| Instructions to follow |
Which lines of the entries contain the word "under"? List each one in full.

+++

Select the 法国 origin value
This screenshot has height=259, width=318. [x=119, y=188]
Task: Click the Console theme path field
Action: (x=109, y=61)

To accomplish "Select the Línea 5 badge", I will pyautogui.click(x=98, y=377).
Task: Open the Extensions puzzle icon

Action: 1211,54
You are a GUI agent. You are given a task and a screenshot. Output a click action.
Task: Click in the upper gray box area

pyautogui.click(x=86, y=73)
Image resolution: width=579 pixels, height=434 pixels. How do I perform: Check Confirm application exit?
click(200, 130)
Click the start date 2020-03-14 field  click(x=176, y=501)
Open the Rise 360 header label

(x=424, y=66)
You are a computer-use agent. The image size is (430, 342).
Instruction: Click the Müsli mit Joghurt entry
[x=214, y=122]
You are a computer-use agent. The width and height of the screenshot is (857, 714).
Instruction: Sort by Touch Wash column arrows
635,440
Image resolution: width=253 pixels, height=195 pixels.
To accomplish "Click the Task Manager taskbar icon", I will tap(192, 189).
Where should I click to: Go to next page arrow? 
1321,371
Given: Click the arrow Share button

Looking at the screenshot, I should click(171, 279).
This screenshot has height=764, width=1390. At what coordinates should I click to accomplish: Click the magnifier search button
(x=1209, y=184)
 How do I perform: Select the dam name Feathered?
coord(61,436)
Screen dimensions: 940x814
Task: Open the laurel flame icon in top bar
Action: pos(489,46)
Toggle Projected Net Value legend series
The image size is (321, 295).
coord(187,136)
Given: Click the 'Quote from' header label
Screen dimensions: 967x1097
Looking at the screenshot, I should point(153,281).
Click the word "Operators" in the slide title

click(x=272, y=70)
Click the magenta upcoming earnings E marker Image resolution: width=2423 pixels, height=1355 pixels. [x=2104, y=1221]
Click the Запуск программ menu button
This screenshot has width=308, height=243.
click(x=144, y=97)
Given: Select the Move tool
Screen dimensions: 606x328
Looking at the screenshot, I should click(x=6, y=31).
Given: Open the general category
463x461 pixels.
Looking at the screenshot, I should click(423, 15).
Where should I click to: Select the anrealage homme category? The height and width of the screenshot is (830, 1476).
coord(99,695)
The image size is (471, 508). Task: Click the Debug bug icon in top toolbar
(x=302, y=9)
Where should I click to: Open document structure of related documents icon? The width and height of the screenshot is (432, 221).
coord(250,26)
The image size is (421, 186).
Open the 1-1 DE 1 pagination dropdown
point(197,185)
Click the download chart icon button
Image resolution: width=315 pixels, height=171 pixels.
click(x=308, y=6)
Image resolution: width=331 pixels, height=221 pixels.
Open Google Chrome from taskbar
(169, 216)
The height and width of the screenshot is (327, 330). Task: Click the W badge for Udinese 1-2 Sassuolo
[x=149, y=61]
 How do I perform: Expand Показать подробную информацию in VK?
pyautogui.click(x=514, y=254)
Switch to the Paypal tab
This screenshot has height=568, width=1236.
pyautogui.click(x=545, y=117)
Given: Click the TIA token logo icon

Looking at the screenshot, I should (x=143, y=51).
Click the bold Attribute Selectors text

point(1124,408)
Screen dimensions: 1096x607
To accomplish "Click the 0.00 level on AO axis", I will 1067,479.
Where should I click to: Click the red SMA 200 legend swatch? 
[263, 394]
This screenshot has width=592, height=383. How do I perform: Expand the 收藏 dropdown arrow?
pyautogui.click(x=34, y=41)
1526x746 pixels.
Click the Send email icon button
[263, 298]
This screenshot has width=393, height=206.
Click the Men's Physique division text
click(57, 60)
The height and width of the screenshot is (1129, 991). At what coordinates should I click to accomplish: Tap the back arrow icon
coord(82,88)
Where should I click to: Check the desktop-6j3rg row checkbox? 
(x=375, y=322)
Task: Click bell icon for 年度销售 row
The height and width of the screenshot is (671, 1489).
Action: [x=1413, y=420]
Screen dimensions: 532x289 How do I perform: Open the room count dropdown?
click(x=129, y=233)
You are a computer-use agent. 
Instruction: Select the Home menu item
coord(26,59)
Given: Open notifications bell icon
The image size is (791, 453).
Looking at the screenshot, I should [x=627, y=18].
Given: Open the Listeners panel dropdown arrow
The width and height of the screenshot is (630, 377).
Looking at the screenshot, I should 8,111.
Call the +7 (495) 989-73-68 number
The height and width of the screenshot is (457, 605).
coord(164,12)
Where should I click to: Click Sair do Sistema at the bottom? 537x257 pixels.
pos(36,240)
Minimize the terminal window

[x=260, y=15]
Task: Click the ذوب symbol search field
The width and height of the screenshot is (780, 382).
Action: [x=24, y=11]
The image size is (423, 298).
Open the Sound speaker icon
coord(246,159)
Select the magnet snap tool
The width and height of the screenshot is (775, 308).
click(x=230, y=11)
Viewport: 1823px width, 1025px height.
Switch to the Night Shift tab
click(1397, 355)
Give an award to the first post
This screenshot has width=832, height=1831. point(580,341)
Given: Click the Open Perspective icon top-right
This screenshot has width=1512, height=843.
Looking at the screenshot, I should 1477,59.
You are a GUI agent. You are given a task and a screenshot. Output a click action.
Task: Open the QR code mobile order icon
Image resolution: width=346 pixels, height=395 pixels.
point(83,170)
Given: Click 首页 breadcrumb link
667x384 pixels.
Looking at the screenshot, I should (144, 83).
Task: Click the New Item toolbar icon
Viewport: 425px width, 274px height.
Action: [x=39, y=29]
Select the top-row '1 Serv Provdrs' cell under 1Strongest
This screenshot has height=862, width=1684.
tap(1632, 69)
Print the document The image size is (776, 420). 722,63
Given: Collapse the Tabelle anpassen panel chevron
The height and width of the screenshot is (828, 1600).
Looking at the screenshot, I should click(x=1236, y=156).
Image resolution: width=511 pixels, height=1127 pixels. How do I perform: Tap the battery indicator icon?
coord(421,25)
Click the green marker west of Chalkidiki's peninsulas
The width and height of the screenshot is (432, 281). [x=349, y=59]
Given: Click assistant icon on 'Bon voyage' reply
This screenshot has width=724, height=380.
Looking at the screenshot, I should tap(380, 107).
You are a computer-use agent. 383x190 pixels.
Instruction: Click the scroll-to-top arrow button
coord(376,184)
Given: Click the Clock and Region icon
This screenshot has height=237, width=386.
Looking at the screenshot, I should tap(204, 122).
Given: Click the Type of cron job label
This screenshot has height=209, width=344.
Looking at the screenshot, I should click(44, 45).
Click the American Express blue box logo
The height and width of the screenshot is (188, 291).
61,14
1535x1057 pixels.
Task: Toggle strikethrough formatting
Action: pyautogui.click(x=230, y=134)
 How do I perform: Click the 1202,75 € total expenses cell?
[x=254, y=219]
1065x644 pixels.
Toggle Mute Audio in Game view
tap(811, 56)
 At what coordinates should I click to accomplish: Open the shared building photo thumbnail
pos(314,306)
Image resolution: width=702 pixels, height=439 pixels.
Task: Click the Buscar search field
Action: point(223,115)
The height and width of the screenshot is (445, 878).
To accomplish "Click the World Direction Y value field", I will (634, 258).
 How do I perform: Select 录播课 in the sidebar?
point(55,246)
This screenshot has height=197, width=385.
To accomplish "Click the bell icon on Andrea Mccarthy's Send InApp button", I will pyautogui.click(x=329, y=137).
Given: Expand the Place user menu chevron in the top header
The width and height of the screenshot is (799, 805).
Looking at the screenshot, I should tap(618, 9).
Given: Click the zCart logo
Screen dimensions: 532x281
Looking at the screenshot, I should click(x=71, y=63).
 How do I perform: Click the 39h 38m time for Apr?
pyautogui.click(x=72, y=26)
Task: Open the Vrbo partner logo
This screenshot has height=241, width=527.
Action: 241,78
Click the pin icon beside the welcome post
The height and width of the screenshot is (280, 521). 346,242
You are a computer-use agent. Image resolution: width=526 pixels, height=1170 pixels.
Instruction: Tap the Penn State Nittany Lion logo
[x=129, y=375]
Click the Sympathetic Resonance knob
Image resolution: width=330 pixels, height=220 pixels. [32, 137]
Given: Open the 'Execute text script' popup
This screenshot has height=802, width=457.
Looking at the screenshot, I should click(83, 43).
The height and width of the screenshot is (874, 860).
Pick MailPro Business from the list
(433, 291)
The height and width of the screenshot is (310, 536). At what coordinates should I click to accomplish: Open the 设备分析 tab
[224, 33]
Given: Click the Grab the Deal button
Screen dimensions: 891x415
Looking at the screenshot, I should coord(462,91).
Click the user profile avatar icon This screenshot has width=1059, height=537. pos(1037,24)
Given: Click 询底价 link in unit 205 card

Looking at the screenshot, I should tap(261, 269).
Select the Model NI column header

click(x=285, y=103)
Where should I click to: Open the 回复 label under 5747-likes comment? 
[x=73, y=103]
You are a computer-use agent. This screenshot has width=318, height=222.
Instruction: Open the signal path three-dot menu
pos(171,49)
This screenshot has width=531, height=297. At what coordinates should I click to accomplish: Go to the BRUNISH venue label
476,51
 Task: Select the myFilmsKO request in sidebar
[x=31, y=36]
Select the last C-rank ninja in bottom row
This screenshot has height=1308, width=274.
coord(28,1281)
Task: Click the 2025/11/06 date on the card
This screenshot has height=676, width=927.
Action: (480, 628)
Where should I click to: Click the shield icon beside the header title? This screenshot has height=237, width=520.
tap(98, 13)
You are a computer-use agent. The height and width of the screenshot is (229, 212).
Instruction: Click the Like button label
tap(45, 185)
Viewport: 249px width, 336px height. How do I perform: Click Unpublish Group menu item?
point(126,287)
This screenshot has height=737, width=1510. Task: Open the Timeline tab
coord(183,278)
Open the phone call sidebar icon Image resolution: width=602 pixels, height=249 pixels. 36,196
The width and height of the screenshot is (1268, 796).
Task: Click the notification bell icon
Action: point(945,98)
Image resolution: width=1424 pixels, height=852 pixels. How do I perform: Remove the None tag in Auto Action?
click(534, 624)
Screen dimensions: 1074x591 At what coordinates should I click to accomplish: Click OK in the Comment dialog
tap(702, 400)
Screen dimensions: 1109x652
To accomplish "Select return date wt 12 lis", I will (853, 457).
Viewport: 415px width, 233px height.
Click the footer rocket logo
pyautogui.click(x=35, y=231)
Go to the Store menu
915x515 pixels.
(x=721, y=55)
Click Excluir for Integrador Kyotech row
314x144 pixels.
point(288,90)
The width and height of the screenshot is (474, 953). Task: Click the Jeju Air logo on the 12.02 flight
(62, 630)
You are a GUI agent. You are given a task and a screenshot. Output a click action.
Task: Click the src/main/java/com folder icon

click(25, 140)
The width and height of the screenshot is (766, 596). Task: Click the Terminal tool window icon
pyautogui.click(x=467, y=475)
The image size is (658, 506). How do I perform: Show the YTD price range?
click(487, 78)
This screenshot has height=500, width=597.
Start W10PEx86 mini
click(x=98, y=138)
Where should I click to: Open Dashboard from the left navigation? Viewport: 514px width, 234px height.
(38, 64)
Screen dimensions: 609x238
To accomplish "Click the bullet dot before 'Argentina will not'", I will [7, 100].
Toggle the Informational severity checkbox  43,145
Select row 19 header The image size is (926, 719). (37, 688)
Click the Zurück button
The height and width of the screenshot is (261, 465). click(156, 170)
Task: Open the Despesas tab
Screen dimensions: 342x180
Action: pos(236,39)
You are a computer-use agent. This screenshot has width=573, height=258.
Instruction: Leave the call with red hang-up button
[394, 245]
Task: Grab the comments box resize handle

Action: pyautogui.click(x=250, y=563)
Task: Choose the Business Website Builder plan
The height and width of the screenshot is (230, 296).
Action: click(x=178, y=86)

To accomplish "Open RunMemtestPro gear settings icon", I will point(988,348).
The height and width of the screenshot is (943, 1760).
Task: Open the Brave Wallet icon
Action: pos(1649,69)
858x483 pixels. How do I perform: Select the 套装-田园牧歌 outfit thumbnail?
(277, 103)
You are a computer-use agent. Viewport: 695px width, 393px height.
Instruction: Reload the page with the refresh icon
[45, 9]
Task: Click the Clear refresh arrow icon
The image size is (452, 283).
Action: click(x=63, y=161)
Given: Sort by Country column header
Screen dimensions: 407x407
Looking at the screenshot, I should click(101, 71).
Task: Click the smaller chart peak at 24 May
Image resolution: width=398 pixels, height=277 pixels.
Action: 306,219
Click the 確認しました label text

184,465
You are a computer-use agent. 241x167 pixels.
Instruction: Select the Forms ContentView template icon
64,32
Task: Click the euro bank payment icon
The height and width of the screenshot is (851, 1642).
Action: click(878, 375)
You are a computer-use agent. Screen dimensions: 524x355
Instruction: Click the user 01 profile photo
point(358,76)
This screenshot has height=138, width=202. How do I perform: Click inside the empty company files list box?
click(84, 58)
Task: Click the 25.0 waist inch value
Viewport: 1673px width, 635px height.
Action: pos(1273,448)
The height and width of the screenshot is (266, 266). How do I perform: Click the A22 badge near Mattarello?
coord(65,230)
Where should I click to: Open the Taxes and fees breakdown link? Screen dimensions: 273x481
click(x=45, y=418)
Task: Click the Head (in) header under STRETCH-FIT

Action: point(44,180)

+++

| The reply |
Select the top-row '1 Serv Provdrs' cell under 1Strongest
Where should I click to: Open the 回复 label under 5747-likes comment? 
Task: Click the Head (in) header under STRETCH-FIT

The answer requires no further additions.